[Dataset entries]
--------------------

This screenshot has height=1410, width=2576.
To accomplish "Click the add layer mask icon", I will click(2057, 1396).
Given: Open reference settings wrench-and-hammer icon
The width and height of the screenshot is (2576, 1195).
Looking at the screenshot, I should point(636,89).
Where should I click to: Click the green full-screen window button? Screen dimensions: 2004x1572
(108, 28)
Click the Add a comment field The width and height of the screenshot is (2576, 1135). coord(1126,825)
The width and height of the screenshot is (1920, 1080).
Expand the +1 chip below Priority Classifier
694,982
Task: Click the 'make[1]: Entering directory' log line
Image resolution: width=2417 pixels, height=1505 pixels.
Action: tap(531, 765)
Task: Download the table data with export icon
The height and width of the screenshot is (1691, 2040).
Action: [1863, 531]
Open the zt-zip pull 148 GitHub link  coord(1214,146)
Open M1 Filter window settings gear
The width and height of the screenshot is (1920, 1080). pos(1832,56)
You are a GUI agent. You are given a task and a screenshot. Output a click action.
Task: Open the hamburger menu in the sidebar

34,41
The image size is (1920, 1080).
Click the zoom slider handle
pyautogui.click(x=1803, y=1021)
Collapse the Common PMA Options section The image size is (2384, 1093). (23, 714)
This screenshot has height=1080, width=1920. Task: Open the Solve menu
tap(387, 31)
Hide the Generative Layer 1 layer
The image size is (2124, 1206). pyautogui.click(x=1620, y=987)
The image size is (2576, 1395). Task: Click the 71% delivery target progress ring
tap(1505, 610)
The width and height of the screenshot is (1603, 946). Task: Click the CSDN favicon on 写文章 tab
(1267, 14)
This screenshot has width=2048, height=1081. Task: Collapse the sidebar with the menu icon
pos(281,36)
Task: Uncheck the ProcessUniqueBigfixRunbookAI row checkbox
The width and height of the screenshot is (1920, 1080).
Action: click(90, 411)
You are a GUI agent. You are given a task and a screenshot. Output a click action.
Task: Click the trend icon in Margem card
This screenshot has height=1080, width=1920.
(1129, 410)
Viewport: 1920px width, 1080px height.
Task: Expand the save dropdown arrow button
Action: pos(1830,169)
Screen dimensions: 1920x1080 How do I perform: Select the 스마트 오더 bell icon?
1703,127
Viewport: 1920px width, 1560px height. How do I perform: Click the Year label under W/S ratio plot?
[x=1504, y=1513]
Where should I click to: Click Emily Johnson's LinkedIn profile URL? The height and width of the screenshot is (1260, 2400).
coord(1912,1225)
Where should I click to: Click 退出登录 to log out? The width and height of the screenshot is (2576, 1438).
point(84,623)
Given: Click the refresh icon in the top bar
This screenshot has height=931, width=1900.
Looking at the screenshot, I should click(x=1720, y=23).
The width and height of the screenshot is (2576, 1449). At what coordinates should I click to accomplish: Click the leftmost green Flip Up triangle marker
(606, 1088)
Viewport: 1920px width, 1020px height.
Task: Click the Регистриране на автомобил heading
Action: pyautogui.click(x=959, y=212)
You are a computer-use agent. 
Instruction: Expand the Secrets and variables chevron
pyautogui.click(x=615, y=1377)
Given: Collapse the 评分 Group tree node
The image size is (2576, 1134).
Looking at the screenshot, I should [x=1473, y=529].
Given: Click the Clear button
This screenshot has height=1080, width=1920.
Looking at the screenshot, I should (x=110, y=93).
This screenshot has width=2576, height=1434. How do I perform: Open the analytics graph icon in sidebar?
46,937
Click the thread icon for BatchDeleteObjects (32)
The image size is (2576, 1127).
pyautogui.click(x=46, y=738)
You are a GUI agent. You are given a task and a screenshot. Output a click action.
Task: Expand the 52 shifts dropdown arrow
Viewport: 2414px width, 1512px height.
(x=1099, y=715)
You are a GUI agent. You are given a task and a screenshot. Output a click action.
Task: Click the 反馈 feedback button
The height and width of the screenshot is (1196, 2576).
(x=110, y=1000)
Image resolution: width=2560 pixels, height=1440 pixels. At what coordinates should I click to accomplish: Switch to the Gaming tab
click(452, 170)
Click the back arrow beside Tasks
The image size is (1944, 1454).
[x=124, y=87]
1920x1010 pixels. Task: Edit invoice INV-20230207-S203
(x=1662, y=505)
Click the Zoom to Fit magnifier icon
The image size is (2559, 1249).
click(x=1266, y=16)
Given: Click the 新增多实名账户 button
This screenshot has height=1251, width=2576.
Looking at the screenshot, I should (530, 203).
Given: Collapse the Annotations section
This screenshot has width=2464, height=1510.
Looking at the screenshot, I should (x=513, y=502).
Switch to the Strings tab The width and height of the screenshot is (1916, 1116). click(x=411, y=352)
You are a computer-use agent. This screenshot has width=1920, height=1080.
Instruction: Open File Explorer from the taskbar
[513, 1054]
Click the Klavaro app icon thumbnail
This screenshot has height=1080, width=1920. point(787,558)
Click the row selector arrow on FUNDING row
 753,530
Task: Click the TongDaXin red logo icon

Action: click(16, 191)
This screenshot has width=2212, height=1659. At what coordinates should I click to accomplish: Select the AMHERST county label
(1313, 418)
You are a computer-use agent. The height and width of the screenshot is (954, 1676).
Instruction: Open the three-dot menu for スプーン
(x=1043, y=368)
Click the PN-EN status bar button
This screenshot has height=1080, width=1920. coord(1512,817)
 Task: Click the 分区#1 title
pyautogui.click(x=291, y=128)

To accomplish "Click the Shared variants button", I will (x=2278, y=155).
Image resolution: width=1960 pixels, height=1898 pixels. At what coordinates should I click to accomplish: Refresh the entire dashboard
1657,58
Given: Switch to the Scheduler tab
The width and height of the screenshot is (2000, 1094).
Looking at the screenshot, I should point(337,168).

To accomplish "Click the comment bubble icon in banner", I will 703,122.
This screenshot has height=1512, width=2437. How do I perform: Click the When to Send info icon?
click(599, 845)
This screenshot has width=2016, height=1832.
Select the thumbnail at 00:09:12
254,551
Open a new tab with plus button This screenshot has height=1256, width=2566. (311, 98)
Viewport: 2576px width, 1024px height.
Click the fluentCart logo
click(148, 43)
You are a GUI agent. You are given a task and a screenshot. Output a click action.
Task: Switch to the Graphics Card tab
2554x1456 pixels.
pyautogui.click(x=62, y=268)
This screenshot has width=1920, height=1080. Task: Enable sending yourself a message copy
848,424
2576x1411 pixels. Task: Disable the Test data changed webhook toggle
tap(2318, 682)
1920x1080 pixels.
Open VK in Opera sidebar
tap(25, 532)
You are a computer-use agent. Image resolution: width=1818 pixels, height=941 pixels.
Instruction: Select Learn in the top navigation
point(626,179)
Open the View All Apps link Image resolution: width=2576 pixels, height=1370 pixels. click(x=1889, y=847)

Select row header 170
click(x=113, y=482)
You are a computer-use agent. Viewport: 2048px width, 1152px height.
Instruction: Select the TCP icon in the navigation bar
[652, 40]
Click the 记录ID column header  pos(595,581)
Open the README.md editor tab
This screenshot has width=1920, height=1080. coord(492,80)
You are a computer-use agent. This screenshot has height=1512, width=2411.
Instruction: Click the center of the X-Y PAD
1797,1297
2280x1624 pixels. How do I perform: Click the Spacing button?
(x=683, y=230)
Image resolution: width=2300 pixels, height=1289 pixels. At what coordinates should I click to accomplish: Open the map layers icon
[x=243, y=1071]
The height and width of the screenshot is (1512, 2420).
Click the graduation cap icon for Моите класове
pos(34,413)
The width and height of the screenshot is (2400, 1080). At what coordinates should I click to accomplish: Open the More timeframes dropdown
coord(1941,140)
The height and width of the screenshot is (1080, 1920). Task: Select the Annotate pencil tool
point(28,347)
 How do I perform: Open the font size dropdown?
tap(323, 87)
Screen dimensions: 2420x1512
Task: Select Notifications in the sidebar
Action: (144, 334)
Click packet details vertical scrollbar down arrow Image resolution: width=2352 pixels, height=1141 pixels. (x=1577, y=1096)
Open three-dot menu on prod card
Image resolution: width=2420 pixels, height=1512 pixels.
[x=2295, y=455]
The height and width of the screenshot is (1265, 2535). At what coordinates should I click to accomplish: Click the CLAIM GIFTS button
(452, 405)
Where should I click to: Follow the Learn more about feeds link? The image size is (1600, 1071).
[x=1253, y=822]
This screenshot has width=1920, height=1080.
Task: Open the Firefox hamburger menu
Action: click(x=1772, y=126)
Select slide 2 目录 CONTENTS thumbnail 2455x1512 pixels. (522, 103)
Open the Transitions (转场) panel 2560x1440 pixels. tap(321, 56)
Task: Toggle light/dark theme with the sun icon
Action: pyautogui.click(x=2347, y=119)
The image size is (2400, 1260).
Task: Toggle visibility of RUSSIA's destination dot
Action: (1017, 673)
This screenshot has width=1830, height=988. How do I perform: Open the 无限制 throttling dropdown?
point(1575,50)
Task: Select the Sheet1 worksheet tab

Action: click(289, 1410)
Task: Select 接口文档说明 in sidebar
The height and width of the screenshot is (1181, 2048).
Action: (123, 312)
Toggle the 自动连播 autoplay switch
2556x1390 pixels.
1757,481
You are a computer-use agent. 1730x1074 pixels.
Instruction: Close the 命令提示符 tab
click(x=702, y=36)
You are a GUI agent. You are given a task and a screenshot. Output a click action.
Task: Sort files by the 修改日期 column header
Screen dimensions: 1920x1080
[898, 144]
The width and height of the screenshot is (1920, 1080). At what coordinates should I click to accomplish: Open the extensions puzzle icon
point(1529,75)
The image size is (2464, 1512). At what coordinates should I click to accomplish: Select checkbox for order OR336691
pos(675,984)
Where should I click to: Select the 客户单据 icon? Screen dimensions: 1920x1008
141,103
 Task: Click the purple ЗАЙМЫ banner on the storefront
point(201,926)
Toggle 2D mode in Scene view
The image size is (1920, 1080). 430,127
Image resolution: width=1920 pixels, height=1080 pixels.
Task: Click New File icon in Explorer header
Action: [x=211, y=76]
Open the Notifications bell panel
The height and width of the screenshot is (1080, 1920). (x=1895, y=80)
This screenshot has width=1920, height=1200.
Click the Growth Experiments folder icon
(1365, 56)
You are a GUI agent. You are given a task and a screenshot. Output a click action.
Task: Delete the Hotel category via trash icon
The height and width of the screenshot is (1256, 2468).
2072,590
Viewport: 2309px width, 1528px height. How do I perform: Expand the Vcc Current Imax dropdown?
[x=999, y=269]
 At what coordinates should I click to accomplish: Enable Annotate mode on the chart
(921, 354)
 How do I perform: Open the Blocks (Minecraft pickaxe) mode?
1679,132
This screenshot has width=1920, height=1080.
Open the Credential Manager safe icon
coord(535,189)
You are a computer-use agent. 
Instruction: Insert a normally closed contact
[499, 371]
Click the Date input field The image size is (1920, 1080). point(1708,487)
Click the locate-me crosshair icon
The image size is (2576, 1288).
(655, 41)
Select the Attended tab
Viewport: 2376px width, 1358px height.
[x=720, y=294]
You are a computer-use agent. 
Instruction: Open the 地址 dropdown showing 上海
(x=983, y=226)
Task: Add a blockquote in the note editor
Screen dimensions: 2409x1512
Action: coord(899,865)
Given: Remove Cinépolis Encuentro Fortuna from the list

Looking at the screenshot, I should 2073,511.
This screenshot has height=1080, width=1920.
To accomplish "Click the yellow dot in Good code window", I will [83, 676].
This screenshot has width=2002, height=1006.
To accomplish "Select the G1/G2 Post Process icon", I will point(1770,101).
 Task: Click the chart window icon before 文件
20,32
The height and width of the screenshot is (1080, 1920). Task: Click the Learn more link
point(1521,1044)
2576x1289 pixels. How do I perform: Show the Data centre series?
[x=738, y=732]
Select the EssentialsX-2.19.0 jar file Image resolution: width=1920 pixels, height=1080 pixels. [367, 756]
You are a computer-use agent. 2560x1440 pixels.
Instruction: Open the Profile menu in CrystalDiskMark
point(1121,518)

--------------------

• _Exercise details_:
Only the last part of the records is wanted. Repeat it exactly, beginning at the line containing "Viewport: 2376px width, 1358px height." and ending at the final line.

• _Answer to the exercise_:
Viewport: 2376px width, 1358px height.
[x=720, y=294]
You are a computer-use agent. 
Instruction: Open the 地址 dropdown showing 上海
(x=983, y=226)
Task: Add a blockquote in the note editor
Screen dimensions: 2409x1512
Action: coord(899,865)
Given: Remove Cinépolis Encuentro Fortuna from the list

Looking at the screenshot, I should 2073,511.
This screenshot has height=1080, width=1920.
To accomplish "Click the yellow dot in Good code window", I will [83, 676].
This screenshot has width=2002, height=1006.
To accomplish "Select the G1/G2 Post Process icon", I will point(1770,101).
 Task: Click the chart window icon before 文件
20,32
The height and width of the screenshot is (1080, 1920). Task: Click the Learn more link
point(1521,1044)
2576x1289 pixels. How do I perform: Show the Data centre series?
[x=738, y=732]
Select the EssentialsX-2.19.0 jar file Image resolution: width=1920 pixels, height=1080 pixels. [367, 756]
You are a computer-use agent. 2560x1440 pixels.
Instruction: Open the Profile menu in CrystalDiskMark
point(1121,518)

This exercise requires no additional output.